10. The Pomodoro Technique
The Pomodoro Technique is a productivity management system developed by Francesco Cirillo in the late 1980s.
He noticed that people can only focus for short a period of time before they becoming distracted. So, he created a system to help you focus for a short period of time and then reward yourself with a break before the next period of focus.
His system uses a timer to break down tasks into 25-minute intervals separated by 5-minute breaks. These intervals are named pomodoros, after a tomato-shaped kitchen timer that Cirillo used when he was a university student.
This is one of the best ways that I have found to overcome procrastination because it allows me to focus in short 25-minute bursts followed by 5-minute breaks.

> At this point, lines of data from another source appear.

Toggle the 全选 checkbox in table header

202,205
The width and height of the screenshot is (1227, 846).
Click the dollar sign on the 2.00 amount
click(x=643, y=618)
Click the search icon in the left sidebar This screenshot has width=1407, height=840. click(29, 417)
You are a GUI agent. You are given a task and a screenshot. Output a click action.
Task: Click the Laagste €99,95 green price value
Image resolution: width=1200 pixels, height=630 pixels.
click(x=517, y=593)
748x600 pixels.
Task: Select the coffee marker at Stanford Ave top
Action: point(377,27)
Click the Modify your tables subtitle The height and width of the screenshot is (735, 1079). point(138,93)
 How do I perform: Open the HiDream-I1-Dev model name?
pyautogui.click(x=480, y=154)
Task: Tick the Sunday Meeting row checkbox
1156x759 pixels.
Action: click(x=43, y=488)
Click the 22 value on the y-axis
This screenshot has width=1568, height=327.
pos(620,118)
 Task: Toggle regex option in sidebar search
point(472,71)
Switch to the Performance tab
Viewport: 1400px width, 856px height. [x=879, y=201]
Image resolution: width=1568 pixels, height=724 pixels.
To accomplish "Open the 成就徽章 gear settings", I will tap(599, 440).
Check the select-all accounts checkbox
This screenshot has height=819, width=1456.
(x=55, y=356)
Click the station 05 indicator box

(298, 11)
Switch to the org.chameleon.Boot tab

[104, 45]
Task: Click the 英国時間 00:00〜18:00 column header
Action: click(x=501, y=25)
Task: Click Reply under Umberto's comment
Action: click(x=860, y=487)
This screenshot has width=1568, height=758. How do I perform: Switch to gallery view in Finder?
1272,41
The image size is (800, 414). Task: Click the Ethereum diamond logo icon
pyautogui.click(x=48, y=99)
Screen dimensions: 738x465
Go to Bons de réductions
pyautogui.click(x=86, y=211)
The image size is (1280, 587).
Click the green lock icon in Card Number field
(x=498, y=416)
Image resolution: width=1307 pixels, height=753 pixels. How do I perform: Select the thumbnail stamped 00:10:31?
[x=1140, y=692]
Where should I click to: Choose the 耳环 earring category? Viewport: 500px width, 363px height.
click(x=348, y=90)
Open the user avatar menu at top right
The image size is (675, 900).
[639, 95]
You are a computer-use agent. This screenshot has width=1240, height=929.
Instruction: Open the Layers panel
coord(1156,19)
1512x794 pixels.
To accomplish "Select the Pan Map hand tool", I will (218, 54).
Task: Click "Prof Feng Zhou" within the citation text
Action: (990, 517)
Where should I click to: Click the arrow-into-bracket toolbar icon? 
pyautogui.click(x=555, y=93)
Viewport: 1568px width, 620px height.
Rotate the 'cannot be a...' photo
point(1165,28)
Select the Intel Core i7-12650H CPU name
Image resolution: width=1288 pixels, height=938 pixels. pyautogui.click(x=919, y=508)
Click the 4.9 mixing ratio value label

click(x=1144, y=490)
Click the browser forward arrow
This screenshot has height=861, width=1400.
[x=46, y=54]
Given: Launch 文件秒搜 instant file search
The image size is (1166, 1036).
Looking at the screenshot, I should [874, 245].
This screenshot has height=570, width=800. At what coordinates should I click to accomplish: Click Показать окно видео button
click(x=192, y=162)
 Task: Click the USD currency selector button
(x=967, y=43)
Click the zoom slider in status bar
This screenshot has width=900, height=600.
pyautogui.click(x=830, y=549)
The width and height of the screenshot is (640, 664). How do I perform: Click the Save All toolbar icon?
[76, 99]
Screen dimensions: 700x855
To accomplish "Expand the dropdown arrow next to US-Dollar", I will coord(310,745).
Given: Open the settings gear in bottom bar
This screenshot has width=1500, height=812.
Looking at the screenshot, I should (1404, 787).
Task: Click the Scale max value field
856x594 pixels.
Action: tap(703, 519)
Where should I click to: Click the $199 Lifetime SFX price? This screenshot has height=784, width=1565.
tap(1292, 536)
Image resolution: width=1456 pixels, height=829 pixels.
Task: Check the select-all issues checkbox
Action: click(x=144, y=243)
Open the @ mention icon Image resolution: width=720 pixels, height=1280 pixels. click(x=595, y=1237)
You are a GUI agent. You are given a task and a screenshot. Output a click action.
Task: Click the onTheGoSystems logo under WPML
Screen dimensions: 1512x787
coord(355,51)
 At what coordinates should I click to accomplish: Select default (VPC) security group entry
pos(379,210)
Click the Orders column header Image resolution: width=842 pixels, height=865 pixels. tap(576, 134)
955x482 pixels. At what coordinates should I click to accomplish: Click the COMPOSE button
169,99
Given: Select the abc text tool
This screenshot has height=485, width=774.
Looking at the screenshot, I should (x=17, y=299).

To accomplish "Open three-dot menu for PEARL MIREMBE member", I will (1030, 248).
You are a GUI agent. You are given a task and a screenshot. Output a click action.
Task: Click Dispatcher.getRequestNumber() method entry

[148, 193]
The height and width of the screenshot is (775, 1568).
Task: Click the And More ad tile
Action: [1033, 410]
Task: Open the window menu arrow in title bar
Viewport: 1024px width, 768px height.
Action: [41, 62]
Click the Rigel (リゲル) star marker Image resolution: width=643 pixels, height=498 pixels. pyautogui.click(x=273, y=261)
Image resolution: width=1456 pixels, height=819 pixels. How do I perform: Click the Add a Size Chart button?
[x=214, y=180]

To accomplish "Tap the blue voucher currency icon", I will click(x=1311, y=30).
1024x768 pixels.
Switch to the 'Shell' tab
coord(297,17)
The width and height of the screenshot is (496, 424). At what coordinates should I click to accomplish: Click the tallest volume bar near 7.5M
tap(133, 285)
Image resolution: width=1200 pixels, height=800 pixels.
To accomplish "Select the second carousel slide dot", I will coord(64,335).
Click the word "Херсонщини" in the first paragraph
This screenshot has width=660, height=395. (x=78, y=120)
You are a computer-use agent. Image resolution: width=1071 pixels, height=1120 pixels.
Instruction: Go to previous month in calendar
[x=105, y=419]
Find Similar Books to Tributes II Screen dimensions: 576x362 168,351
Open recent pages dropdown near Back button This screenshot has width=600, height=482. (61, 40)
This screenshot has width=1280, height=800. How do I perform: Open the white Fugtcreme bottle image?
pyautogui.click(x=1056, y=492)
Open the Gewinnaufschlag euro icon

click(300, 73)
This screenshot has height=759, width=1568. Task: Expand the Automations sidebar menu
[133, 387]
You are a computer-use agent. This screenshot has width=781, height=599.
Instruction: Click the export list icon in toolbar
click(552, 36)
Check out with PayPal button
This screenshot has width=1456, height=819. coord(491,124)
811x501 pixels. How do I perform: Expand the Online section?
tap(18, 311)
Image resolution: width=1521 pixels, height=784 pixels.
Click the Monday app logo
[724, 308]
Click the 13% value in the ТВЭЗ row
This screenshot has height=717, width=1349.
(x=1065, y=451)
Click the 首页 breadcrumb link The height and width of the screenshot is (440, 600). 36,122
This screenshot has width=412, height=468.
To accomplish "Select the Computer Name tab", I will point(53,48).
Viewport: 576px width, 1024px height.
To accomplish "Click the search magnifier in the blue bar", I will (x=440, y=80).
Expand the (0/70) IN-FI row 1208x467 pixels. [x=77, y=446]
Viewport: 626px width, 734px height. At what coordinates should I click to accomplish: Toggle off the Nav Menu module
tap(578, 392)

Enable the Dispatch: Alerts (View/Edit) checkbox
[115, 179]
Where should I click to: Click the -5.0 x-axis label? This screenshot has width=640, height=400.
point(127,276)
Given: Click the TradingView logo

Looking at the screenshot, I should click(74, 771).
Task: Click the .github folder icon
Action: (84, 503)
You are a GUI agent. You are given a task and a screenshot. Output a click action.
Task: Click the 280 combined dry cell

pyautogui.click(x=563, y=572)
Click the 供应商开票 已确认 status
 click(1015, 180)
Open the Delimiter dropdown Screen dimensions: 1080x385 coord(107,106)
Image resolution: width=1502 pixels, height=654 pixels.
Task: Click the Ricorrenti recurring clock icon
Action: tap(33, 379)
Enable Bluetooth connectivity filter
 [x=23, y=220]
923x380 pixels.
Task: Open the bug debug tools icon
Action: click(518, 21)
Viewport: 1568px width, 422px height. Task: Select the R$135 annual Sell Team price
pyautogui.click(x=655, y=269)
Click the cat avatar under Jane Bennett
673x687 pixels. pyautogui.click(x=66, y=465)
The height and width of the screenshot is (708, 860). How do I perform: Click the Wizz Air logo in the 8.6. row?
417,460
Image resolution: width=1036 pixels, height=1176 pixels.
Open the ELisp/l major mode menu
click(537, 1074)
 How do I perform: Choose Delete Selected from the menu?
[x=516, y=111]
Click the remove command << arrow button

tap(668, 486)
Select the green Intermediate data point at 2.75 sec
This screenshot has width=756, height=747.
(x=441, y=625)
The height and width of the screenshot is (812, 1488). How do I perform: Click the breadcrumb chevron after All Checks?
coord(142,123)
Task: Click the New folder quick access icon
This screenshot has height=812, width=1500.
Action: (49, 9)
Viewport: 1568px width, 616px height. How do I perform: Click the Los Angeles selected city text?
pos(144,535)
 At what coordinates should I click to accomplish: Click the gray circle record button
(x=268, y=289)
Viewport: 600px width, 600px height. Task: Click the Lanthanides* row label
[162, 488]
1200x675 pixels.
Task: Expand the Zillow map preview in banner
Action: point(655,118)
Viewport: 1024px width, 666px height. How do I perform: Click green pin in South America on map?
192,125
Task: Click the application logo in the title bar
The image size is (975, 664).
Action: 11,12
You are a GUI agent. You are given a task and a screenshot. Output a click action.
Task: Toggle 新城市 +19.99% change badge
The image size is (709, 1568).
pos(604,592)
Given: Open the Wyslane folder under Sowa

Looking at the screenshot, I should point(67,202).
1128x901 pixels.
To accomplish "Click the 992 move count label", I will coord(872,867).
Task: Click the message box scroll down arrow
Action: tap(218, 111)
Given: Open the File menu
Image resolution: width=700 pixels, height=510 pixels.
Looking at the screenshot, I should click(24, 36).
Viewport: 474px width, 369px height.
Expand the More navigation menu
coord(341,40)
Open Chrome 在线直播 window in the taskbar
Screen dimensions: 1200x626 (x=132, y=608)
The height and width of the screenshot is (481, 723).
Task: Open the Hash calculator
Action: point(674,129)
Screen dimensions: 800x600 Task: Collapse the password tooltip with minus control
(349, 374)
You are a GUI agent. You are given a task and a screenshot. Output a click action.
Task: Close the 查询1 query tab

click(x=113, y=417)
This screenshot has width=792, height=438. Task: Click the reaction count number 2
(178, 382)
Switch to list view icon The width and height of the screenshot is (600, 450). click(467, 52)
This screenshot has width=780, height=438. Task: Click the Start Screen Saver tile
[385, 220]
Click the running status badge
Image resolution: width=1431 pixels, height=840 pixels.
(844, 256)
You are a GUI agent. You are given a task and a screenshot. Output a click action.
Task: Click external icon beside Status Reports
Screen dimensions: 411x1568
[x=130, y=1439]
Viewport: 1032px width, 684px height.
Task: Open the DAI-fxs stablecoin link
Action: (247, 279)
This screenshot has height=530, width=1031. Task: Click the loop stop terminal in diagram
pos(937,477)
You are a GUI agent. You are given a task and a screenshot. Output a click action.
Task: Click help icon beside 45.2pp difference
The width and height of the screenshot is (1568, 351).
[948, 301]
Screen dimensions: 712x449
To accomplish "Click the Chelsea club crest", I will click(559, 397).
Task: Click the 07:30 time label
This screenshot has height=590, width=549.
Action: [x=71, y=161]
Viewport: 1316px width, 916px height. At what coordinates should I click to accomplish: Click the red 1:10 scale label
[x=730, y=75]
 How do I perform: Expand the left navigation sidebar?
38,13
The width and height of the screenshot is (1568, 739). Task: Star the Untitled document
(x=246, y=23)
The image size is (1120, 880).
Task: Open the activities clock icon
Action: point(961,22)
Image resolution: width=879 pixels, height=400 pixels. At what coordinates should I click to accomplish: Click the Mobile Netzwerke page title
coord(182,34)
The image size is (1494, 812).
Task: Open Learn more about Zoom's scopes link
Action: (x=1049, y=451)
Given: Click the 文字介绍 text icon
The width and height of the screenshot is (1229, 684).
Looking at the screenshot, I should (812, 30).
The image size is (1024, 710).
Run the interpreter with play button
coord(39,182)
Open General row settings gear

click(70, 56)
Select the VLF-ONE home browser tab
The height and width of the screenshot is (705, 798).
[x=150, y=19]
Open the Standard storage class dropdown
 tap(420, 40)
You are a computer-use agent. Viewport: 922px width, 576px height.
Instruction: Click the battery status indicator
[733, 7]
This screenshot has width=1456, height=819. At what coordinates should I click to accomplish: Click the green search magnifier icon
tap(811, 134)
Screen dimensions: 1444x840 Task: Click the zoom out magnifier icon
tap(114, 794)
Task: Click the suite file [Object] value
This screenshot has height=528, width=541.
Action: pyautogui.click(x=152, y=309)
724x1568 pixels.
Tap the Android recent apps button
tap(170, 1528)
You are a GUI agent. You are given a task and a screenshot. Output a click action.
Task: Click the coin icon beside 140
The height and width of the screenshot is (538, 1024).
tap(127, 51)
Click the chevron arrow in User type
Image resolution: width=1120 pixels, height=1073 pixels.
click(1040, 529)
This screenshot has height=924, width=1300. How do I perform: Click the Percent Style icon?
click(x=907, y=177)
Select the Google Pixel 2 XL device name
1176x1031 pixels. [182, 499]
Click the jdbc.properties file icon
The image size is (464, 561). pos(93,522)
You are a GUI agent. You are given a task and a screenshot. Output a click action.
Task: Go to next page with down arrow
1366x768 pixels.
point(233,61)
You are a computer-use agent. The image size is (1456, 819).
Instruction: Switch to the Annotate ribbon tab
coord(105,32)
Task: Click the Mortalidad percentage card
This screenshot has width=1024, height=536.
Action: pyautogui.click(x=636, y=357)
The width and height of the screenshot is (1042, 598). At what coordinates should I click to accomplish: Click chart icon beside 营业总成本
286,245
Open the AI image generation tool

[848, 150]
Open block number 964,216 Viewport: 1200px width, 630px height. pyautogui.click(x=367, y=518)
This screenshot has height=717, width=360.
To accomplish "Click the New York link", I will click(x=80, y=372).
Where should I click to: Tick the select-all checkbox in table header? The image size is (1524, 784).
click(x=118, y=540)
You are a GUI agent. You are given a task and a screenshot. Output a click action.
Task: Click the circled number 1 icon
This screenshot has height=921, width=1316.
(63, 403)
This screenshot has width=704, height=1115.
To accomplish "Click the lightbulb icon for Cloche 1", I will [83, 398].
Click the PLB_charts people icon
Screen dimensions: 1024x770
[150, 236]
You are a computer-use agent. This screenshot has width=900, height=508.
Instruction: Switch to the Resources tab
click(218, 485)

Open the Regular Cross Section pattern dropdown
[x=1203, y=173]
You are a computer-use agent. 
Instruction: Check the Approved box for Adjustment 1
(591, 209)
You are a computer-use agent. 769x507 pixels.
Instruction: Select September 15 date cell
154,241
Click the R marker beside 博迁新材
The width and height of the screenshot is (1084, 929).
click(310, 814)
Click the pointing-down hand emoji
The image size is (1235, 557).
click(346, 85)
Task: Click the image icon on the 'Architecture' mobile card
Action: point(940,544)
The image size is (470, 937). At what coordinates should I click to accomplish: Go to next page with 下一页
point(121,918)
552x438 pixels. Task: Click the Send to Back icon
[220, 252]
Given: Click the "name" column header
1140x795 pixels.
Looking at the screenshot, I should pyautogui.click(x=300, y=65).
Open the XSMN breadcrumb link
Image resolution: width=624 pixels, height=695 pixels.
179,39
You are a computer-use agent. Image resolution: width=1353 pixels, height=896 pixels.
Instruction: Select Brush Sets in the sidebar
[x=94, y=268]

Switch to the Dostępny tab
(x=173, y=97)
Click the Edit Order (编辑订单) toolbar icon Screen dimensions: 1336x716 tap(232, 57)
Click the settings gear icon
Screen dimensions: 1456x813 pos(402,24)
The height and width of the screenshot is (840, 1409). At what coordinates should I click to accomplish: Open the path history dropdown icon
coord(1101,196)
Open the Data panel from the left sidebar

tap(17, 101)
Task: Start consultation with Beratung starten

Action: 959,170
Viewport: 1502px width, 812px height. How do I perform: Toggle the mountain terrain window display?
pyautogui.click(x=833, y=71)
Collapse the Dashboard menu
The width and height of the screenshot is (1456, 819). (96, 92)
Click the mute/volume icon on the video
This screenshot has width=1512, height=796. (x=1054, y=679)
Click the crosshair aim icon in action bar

Doing this keeps me fresh and alert, and no matter how painful the task, I only have to work on it for 25-minutes before I get a break.
Bringing It All Together
We all procrastinate from time to time, and as many as 20% of us are chronic procrastinators. If you have read this far, I am willing to bet that you procrastinate at least some of the time.
You do this because you want to avoid the tasks that are causing you physical and emotional discomfort. It doesn’t matter if it is a difficult phone call or a major project, you chose to avoid the discomfort of not doing it now by telling yourself that you can do it later.
Unfortunately, it is never easier or more comfortable to do it later. It will be just as painful then as it is now, and putting it off is just going to cause your more emotional distress.
So, the best thing that you can do for yourself is to overcome your procrastination by implementing one of more or these tips.
Over time, they will help you to replace your procrastination habit with the ability to complete your projects and accomplish your goals.